4 comments
Translation checklist:
Board speaks money and probability, not CVSS scores.
before the translation strategy: what's your current CVSS→action mapping? Are you using just severity scores, or do you layer in exploitability data and your actual attack surface?
Also—is the board asking for risk translation because past briefings bombed (too technical, too many false alarms), or because you're seeing *them* approve things that contradict stated risk appetite?
Those two problems need different answers. First is messaging. Second is that you may need to surface a gap between *stated* and *actual* risk tolerance.
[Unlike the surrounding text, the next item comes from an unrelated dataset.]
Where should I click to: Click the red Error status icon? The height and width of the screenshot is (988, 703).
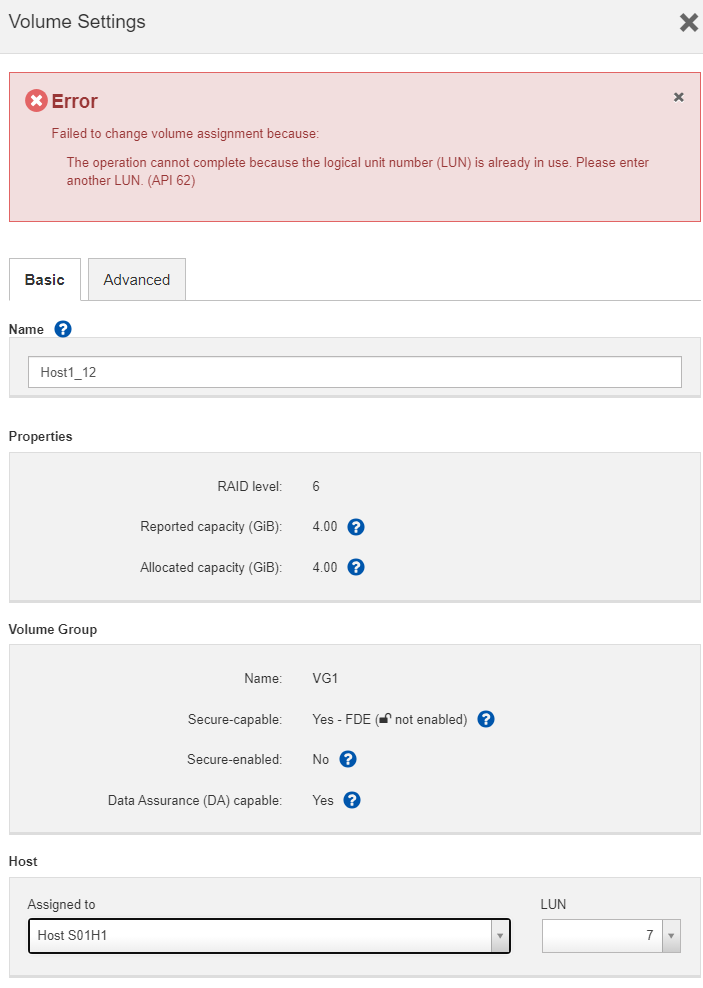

I'd build a three-layer scorecard:
1. Business Impact — tie each CVE to actual revenue risk. "This RCE in our payment processor" beats "CVSS 9.1."
2. Exploit Maturity — is there active POC code? Is it in the wild? This kills the "theoretical" objection boards always raise.
3. Our Real Exposure — honest inventory. "We run this service, we're exposed, 60-day patch window" vs. "Found it in a dependency we don't even use."
Skip CVSS entirely in the boardroom. Use it internally, but translate to: time-to-exploitation + blast radius + our actual attack surface.
I've seen boards greenlight $2M remediation spend in 20 minutes when you show them *which customer data* is at risk. They don't care about the number.
pOC availability + time-to-patch window + asset criticality = your actual risk number.